Le Chilien qui filmait les femmes

 


Posté le 17.10.2022


 

Gros plan sur le cinéaste chilien Sebastián Lelio, avec son nouveau film The Wonder, présenté en avant-première.

 

Il s’est imposé sur la scène internationale avec discrétion et humilité, en signant de magnifiques portraits de femmes, des femmes qui cherchent toutes à se libérer de de différentes formes d’oppression. Après trois premiers films remarqués, Sebastián Lelio acquiert une dimension supplémentaire lors de la présentation au Festival de Berlin, en 2013, de Gloria, qui vaut à son interprète Paulina García un prix d’interprétation.

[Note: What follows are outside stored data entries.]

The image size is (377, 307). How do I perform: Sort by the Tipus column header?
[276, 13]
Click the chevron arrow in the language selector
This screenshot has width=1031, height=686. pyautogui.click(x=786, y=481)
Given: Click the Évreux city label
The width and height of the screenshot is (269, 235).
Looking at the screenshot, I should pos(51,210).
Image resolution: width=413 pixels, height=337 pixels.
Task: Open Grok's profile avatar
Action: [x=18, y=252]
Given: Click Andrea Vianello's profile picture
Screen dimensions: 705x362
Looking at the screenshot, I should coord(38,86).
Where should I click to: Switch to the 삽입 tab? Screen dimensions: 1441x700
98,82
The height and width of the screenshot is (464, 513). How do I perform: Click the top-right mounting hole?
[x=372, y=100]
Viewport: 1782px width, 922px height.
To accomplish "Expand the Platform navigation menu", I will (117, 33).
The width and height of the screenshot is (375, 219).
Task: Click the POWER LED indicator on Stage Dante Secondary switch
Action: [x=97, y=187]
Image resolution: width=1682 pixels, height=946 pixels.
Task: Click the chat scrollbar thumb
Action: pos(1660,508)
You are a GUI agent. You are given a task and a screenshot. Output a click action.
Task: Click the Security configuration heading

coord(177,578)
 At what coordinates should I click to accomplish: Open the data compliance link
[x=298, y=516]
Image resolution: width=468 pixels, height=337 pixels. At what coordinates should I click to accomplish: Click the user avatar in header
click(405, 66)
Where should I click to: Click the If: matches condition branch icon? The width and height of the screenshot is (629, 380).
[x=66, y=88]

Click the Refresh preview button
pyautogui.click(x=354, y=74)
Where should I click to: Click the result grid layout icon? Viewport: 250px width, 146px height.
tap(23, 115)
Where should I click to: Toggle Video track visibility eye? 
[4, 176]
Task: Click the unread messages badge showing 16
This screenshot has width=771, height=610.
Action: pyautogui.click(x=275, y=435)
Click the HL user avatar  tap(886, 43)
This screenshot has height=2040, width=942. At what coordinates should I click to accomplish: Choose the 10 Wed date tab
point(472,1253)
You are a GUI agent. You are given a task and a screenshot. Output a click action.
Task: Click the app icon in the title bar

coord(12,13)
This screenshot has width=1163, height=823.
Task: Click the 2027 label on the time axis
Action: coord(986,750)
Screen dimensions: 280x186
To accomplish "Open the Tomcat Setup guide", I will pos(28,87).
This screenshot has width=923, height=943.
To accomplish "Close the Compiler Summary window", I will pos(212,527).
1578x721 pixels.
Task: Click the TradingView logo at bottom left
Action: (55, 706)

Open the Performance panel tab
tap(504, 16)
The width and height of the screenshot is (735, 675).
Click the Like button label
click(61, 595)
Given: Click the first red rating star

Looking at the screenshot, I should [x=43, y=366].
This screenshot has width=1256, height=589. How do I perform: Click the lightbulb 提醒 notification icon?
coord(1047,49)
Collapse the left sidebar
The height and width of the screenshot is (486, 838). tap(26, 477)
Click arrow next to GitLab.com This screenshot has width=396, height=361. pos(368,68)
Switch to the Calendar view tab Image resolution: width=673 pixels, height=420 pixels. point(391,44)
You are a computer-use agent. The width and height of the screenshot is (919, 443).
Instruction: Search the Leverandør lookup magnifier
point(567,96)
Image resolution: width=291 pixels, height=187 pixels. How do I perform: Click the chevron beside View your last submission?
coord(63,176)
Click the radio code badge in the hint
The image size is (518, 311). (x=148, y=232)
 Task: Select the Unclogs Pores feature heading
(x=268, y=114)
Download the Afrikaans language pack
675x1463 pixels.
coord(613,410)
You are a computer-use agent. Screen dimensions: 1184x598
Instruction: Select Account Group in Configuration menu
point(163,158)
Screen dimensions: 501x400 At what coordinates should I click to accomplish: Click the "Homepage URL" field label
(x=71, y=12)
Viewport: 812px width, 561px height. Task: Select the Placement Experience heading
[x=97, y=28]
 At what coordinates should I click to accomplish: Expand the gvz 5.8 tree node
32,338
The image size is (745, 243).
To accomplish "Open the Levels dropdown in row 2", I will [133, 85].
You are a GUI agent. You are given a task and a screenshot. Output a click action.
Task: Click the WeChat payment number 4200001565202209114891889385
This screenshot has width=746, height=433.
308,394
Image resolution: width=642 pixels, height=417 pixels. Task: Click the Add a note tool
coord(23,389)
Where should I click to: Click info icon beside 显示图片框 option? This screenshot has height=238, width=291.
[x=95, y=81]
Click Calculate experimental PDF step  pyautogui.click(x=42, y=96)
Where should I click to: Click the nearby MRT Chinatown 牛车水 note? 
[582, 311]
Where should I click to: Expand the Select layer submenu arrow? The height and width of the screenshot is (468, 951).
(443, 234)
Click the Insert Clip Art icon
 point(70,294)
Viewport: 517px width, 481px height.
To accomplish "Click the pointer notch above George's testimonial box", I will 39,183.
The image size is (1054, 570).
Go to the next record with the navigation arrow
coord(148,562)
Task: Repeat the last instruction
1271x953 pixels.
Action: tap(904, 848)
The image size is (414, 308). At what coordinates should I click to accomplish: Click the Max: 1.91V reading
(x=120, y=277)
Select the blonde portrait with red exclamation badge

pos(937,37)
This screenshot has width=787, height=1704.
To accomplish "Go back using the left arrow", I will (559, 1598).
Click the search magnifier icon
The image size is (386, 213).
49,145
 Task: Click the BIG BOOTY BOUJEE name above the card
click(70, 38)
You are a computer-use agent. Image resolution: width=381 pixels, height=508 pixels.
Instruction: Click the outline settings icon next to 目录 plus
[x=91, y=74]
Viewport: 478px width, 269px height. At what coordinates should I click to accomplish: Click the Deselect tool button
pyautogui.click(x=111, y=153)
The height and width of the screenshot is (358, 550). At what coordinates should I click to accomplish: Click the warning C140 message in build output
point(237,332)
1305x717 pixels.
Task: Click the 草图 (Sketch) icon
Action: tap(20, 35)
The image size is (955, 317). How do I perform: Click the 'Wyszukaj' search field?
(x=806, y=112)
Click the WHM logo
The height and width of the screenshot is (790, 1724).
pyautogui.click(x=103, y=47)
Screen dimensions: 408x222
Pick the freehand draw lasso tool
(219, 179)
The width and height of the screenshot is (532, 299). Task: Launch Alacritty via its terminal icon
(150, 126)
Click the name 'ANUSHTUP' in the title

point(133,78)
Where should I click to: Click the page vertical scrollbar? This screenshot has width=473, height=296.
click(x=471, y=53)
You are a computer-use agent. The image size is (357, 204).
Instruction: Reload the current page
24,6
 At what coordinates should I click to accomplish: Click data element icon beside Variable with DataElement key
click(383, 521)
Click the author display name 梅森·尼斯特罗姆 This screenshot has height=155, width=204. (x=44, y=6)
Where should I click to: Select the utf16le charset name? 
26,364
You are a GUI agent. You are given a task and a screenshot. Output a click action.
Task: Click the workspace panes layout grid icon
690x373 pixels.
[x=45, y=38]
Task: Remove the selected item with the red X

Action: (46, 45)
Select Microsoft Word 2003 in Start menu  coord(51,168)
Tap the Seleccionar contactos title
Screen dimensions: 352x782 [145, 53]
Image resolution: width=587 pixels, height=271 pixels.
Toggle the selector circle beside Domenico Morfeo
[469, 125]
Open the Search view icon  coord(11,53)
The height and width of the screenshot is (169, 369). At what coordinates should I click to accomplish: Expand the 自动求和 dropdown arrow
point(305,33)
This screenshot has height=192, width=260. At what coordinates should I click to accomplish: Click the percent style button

Dans ce portrait joyeux et mélancolique d’une femme mûre qui redécouvre le plaisir, Sebastián Lelio, montre une délicatesse, une sensibilité rares. Quatre ans plus tard, il remporte l’Oscar du meilleur film en langue étrangère pour Une femme fantastique, ce qui lui ouvre les portes d’une carrière en langue anglaise. Il enchaîne avec l’adaptation d’un roman de Naomi Alderman, Désobéissance, le récit d’un amour lesbien interdit dans la communauté juive orthodoxe de Londres. En un sens, le titre définit son cinéma : « En général, dit-il, la beauté de la désobéissance dans l'art est que la société a donné à l'artiste la liberté d'explorer et de tout essayer, de descendre dans l'abîme, de rendre toute frontière morale floue et d'explorer le côté obscur. En ce sens, au cinéma, en musique et au théâtre, la désobéissance est presque une obligation. »


LELIO Disobedience
© DR

 

Après un savoureux auto remake de Gloria, avec Julianne Moore, Gloria Bell, il adapte aujourd'hui, à quarante-huit ans, un roman de la canadienne Emma Donoghue (dont un précédent ouvrage avait fourni la matière du film Room). Le scénario est co-signé par la dramaturge Alice Birch, figure féministe engagée des scènes anglaises. Situé dans les années 1860, The Wonder raconte l'opposition entre une infirmière rationaliste (interprétée par la jeune comédienne anglaise Florence Pugh), formée aux soins modernes par Florence Nightingale, qu'elle a accompagnée pendant la guerre de Crimée, et une communauté qui veut croire au miracle d’une fillette qui dit se nourrir de « la manne céleste » et se prive de nourriture depuis plusieurs mois.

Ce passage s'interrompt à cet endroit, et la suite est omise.